Wells Fargo & Co. has attracted the attention of Berkshire Hathaway Inc. (BRK.A)(BRK.B), the famous Warren Buffet company. Buffet is the second richest person in the world and accumulated his wealth through investments. With Bill Gates being the richest person, Warren Buffet is the richest investor in the world. Berkshire Hathaway has had a holding in Wells Fargo & Co. for years, but they have recently increased their stake.
Wells Fargo made an 18.1% gross profit and a 16.7% net profit in 2011. For every $1 of assets it owns, it has $0.88.8 of debt.
JPMorgan Chase managed to make an 87.7% gross profit and a 17.1% net profit in the same year. However, while the gross profit seems large, this is due to certain expenses, like compensation and provision for credit losses being counted as expenses instead of direct costs to their sales. While this is normal accounting practice, it is important to highlight this when making a decision about these ratios. For every $1 of assets it owns, it has $0.91.8 or $0.92 (rounded up) of debt.
U.S. Bancorp made a 22.3% gross profit and 24.02% net profit in the same year – a higher net profit due to extra, unrealized income (one off incomes). For every $1 of assets it owns, it has $0.89.7 of debt.
I haven't discussed the levels of debt for each individual company as it's important to bring all three levels together. They will inevitably be high for all three due to the effect that the financial crisis had on all financial companies. If these companies possessed more debt than assets, then there would be cause to worry about the risk of the stocks. However, that doesn't mean that these high levels of debt are completely risk free, any high level of debt is riskier than a low level of debt.

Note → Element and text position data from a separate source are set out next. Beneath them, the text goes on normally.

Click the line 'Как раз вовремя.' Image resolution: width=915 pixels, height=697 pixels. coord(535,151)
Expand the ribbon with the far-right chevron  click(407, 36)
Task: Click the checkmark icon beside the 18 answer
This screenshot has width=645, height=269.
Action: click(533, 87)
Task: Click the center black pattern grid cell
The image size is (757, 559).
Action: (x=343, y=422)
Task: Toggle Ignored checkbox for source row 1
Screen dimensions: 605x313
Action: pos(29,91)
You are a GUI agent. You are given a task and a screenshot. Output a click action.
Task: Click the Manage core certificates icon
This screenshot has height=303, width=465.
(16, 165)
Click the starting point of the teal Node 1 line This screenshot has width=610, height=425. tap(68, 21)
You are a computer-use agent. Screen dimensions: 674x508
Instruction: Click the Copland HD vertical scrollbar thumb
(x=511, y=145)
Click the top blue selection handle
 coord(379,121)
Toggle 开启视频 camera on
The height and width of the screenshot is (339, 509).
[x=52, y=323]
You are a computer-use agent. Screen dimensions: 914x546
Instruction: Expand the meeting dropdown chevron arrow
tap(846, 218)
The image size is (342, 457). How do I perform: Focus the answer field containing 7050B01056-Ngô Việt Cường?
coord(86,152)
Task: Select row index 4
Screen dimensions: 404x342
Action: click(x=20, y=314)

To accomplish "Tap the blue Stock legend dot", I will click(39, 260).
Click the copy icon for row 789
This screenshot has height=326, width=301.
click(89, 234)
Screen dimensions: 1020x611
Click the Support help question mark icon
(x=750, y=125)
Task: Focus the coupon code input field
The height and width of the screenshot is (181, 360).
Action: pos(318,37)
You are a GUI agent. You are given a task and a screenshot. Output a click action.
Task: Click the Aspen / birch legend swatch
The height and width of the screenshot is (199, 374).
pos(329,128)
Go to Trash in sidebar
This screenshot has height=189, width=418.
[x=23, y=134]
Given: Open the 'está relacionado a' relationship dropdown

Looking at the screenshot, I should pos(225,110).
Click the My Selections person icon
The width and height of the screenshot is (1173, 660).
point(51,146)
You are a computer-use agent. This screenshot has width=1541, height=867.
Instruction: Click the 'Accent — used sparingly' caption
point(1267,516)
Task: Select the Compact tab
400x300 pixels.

Wells Fargo & Co is making a decent gross profit and net profit. While it has a reasonably high amount of debt, it most likely is due to the financial crisis. However, this doesn't completely take the risk out of this stock; all financial stocks are risky at the moment. This is why it's important to break this stock evaluation in two. If you're willing to take on this risk and put it down to the crisis, then this would be a BUY. If the famous Buffet has increased his stake in this company, there most certainly must be a reason why. However, if this seems far too risky, as this level of debt may not be entirely down to the crisis, then this stock would be a HOLD. If this is the case, I would rate all financial stocks as HOLD as the financial market needs to recover before investments are made.